§ What this task involves: Return exactly and only these lines: the first of the listing through the one containing "Select the fifth".

* * * * * * *

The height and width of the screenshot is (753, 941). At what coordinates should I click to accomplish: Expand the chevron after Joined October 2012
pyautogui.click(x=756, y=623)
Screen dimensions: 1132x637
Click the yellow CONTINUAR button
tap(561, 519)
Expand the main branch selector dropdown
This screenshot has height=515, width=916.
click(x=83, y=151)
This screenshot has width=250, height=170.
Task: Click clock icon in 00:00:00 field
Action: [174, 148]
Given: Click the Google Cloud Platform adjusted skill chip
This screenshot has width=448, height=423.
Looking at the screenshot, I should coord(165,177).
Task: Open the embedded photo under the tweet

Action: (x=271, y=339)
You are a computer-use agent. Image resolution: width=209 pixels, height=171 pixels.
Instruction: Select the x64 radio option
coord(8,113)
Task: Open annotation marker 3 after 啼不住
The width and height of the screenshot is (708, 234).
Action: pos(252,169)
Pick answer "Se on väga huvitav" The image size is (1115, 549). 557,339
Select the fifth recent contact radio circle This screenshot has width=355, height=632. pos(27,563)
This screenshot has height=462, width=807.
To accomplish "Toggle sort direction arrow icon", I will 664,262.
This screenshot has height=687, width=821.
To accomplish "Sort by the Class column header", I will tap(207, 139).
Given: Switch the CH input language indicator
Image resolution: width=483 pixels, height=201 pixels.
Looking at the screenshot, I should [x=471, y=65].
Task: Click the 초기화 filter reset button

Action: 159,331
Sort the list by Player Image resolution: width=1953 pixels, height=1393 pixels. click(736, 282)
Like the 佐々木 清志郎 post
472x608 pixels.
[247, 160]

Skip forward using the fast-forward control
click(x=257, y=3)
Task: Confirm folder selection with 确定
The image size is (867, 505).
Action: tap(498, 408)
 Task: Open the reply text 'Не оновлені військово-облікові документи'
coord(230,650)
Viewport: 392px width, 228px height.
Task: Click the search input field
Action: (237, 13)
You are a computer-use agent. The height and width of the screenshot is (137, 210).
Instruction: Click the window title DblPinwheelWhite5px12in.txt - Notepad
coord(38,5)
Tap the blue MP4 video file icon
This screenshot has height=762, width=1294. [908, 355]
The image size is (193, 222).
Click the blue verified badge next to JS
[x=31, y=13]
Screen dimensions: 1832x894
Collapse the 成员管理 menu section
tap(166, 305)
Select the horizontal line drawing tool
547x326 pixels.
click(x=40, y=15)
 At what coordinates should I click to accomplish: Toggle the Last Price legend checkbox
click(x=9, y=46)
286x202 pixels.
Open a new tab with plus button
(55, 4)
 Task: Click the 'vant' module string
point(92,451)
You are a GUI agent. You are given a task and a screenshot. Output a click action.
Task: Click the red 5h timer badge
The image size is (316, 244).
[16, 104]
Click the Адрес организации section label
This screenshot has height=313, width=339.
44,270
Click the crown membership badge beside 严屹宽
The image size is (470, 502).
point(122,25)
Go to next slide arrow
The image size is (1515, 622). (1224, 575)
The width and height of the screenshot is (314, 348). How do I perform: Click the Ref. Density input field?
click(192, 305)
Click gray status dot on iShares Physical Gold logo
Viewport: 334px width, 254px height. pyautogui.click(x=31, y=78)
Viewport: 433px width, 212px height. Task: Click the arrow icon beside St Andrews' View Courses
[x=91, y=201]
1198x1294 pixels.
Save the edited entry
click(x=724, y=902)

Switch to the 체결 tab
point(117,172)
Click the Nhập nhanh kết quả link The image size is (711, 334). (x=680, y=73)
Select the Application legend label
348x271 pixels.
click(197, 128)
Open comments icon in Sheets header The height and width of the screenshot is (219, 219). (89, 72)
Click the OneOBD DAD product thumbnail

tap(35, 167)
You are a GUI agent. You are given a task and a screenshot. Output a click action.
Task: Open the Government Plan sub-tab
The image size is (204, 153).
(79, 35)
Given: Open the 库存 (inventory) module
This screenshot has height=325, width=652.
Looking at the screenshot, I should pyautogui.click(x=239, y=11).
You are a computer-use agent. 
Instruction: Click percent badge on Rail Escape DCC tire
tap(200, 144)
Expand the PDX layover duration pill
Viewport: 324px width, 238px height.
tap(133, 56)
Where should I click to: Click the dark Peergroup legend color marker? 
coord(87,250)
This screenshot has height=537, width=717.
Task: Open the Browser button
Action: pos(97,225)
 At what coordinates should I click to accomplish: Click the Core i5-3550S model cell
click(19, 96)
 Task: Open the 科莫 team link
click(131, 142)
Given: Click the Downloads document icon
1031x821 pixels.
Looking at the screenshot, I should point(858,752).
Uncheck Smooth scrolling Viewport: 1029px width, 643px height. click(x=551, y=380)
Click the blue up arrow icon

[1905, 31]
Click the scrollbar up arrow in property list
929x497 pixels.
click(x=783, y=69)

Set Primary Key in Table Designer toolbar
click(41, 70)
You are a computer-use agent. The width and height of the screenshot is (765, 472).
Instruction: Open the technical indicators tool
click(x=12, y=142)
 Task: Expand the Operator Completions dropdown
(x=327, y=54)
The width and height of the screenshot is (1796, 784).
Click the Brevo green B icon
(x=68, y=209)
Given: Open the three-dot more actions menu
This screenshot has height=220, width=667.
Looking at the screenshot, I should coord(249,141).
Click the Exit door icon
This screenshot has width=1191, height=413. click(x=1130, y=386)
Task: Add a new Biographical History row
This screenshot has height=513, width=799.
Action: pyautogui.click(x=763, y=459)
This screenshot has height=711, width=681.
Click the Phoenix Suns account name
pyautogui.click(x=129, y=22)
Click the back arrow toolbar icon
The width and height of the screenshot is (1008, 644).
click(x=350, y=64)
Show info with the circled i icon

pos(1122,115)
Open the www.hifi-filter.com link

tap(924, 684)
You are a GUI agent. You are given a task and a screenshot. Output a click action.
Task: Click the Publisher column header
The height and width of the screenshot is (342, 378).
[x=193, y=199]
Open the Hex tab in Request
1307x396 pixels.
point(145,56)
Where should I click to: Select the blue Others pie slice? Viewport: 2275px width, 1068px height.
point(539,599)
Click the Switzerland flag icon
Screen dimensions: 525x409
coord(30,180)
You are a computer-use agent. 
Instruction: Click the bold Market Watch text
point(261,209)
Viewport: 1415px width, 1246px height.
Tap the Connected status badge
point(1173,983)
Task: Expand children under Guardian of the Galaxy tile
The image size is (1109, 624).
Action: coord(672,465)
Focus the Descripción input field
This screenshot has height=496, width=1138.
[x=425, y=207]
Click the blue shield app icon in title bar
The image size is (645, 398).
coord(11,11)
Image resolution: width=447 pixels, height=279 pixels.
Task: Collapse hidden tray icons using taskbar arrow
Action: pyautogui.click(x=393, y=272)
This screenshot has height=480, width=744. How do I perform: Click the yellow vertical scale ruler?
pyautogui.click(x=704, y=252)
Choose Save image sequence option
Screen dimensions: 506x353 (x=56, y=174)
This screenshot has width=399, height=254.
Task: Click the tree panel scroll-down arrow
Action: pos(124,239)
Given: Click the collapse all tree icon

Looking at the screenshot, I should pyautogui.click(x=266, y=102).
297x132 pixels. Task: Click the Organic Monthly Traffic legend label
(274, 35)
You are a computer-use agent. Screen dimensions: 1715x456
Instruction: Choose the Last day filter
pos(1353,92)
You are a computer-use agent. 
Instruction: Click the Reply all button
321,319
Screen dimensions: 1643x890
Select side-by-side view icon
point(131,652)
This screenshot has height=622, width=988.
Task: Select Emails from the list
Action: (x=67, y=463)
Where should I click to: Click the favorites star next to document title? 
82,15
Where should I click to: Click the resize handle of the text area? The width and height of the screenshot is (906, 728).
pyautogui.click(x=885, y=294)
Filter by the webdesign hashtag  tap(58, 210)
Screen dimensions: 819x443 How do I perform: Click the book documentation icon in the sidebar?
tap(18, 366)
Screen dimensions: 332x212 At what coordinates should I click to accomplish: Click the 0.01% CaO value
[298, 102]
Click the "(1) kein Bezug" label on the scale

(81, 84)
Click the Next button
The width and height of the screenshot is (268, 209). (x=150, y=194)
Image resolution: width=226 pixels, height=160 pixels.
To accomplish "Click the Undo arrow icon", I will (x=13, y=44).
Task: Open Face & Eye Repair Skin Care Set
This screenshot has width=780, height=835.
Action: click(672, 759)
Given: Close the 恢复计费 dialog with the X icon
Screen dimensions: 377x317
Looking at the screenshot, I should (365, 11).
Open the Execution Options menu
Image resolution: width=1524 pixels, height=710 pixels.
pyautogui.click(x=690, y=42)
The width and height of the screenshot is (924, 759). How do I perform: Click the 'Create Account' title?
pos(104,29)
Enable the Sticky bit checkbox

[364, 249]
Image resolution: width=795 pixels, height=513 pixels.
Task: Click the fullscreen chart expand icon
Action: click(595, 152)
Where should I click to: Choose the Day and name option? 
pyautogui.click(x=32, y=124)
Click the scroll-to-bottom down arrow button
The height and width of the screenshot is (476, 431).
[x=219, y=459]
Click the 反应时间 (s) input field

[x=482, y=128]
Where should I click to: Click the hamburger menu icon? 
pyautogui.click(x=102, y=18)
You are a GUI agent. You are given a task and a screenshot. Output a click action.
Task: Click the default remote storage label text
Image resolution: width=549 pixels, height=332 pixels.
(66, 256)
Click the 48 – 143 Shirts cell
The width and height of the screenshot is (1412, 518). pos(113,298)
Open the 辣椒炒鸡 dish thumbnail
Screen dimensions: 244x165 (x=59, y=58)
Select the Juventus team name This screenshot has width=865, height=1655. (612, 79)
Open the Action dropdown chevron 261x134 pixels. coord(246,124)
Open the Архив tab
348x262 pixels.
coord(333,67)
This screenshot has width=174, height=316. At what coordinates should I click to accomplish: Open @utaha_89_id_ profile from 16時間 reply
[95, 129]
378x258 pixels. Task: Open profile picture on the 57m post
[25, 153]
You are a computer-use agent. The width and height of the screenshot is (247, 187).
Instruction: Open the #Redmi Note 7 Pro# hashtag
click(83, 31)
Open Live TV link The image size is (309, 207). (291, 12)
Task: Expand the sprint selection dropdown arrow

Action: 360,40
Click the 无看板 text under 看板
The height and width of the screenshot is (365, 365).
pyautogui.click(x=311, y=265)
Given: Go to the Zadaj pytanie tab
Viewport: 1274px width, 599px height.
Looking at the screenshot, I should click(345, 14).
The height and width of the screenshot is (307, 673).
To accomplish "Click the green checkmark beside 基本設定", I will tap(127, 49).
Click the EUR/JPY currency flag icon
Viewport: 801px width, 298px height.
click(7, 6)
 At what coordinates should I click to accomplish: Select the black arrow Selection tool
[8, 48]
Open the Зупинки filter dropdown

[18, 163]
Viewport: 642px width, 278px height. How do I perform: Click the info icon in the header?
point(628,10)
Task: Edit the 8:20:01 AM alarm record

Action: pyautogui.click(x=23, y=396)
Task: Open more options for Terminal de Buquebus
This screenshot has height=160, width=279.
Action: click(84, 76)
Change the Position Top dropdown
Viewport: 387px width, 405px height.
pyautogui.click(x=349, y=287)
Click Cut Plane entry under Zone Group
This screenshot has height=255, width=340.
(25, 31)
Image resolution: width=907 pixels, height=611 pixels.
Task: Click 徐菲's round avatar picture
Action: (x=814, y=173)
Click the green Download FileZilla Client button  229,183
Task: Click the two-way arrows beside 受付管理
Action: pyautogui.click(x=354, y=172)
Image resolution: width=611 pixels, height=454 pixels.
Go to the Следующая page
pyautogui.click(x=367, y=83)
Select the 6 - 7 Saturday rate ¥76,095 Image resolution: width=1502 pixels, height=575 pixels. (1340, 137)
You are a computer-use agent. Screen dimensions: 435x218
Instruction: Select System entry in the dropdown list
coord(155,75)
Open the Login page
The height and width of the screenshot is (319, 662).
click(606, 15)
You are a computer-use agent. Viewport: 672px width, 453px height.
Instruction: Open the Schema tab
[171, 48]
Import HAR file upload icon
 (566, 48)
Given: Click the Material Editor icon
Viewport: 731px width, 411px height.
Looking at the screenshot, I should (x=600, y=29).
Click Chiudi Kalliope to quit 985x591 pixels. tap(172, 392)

* * * * * * *

§ Completed exercise:
The height and width of the screenshot is (753, 941). At what coordinates should I click to accomplish: Expand the chevron after Joined October 2012
pyautogui.click(x=756, y=623)
Screen dimensions: 1132x637
Click the yellow CONTINUAR button
tap(561, 519)
Expand the main branch selector dropdown
This screenshot has height=515, width=916.
click(x=83, y=151)
This screenshot has width=250, height=170.
Task: Click clock icon in 00:00:00 field
Action: [174, 148]
Given: Click the Google Cloud Platform adjusted skill chip
This screenshot has width=448, height=423.
Looking at the screenshot, I should coord(165,177).
Task: Open the embedded photo under the tweet

Action: (x=271, y=339)
You are a computer-use agent. Image resolution: width=209 pixels, height=171 pixels.
Instruction: Select the x64 radio option
coord(8,113)
Task: Open annotation marker 3 after 啼不住
The width and height of the screenshot is (708, 234).
Action: pos(252,169)
Pick answer "Se on väga huvitav" The image size is (1115, 549). 557,339
Select the fifth recent contact radio circle This screenshot has width=355, height=632. pos(27,563)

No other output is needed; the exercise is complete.